Hello,
Is it possible to use ML tokens generated by ELSER (Elastic Learned Sparse EncodeR) to group documents?
Let's imagine I have the following list of documents:
[
{ "name" : "Apple", price: 1234, "nameTokens" : <tokens generated by AI> },
{ "name" : "Apple Inc.", price: 654, "nameTokens" : <tokens generated by AI> },
{ "name" : "VentionCloud", price: 73, "nameTokens" : <tokens generated by AI> },
{ "name" : "vention cloud", price: 6534, "nameTokens" : <tokens generated by AI> },
{ "name" : "ventionclud inc.", price: 1434, "nameTokens" : <tokens generated by AI> }
]
The documents were created via ingest pipeline where Elser generated tokens based on 'name' field. I know that I can do semantic search using Elser:
GET my-index/_search
{
"query":{
"text_expansion":{
"ml.tokens":{
"model_id":".elser_model_1",
"model_text":"How to avoid muscle soreness after running?"
}
}
}
}
But I want it to return similar grouped documents, let's say top 7 by similarity score.

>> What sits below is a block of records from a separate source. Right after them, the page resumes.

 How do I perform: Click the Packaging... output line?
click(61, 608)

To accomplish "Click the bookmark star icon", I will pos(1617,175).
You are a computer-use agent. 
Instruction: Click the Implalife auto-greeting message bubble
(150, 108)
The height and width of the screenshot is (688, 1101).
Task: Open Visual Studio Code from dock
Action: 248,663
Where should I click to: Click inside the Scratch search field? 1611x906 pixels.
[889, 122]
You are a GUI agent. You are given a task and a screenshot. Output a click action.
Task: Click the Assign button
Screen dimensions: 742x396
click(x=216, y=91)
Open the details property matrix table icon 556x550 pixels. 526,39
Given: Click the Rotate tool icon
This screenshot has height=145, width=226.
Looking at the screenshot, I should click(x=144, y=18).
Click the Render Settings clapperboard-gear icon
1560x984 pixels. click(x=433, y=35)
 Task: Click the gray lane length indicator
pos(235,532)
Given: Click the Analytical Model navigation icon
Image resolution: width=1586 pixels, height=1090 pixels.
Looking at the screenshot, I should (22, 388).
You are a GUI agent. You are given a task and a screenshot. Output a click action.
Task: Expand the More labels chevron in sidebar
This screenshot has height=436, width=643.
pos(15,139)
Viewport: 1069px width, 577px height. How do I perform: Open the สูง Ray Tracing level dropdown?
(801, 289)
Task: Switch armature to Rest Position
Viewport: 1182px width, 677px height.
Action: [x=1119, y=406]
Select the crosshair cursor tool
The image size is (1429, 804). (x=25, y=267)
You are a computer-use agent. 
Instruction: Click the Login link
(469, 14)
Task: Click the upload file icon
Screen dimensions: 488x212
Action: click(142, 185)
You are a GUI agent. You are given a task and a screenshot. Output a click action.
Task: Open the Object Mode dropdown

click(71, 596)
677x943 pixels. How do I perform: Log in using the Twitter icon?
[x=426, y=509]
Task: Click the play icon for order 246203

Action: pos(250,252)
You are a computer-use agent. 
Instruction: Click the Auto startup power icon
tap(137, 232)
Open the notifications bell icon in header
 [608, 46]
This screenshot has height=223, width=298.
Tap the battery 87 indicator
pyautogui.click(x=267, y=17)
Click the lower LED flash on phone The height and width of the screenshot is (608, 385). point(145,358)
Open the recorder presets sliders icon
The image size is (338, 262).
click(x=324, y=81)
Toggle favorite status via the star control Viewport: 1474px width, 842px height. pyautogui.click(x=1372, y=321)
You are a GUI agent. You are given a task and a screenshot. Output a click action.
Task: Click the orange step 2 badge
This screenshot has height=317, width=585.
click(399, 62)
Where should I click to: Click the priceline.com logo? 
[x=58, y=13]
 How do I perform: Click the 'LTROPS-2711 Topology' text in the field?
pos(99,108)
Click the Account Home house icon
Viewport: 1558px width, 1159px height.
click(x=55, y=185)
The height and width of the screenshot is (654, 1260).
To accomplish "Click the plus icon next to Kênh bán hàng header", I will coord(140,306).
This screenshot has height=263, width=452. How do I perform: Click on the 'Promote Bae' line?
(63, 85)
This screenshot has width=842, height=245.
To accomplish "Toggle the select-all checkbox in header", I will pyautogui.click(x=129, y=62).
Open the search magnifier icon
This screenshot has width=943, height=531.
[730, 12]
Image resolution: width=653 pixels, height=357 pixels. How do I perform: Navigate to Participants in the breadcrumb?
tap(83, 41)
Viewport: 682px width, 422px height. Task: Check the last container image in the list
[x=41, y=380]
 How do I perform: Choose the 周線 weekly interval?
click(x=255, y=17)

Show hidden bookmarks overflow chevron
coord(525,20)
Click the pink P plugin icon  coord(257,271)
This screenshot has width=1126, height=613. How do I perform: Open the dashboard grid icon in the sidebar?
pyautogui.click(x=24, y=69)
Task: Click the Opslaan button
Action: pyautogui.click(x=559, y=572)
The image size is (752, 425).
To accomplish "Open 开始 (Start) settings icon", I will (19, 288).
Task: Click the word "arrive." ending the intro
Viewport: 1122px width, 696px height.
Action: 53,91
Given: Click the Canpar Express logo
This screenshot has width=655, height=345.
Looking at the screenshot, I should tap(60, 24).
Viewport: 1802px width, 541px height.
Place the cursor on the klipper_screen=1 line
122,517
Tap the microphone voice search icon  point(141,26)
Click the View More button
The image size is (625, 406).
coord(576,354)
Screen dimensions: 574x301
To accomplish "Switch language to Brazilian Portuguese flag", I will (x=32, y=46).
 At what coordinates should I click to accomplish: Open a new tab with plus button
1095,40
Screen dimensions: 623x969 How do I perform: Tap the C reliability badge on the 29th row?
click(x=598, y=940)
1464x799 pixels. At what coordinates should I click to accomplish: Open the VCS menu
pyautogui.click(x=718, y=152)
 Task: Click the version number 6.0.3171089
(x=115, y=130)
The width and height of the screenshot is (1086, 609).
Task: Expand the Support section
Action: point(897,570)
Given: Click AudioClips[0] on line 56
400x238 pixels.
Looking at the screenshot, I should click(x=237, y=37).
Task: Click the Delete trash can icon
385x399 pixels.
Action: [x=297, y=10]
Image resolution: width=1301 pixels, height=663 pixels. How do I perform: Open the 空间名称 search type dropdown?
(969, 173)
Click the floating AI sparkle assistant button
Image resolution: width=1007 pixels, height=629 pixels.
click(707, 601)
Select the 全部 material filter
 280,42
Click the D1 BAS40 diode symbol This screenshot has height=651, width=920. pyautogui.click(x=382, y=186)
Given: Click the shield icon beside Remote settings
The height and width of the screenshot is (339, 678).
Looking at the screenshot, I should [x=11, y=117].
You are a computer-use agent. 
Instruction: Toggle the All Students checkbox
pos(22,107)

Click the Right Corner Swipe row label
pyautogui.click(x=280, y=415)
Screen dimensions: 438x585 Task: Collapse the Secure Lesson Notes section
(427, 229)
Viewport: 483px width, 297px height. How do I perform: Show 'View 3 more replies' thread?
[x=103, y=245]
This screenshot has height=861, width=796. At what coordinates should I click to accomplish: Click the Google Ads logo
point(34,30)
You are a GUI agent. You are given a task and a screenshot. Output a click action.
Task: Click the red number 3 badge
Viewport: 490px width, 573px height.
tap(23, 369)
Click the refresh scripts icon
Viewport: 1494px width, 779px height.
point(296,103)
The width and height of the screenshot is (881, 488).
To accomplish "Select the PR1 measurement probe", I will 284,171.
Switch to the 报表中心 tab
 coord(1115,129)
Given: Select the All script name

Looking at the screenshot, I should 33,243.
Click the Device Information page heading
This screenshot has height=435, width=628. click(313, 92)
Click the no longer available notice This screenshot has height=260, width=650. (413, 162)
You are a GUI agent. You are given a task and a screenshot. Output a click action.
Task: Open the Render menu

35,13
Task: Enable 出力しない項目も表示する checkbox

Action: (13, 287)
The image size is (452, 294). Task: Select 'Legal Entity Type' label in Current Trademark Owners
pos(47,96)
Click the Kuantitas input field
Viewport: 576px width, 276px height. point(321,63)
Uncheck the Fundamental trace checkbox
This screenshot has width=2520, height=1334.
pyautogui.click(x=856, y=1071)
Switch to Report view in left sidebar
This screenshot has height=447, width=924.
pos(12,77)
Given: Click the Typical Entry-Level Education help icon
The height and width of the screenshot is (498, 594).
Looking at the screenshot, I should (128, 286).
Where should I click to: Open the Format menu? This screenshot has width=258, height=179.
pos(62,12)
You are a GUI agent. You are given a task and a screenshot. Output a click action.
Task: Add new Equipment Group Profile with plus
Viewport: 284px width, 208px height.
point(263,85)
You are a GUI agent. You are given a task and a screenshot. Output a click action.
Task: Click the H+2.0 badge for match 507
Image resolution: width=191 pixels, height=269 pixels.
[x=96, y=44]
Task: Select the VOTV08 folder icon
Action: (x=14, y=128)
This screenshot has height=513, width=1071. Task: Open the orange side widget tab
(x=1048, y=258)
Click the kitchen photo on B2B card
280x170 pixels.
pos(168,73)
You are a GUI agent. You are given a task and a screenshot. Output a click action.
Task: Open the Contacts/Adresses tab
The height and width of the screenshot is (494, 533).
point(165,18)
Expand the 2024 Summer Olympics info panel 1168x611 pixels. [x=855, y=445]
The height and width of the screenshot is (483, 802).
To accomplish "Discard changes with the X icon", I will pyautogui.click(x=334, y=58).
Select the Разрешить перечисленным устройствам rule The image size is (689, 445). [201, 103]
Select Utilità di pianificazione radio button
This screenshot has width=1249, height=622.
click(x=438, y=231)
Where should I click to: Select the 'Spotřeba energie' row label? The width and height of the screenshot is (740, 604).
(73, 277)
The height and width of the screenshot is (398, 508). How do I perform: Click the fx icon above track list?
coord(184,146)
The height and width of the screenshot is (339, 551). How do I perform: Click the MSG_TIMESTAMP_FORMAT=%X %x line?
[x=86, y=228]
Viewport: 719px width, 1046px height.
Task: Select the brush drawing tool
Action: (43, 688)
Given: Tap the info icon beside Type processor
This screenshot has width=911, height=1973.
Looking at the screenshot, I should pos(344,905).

The desired output will be:
{
"Group 1" : [
{ "name" : "Apple", price: 1234, "nameTokens" : <tokens generated by AI> },
{ "name" : "Apple Inc.", price: 654, "nameTokens" : <tokens generated by AI> }
],
"Group 2": [
{ "name" : "VentionCloud", price: 73, "nameTokens" : <tokens generated by AI> },
{ "name" : "vention cloud", price: 6534, "nameTokens" : <tokens generated by AI> },
{ "name" : "ventionclud inc.", price: 1434, "nameTokens" : <tokens generated by AI> }
]
}
I guess I need to use aggregations here, but I couldn't find any info about using Elser in aggregations.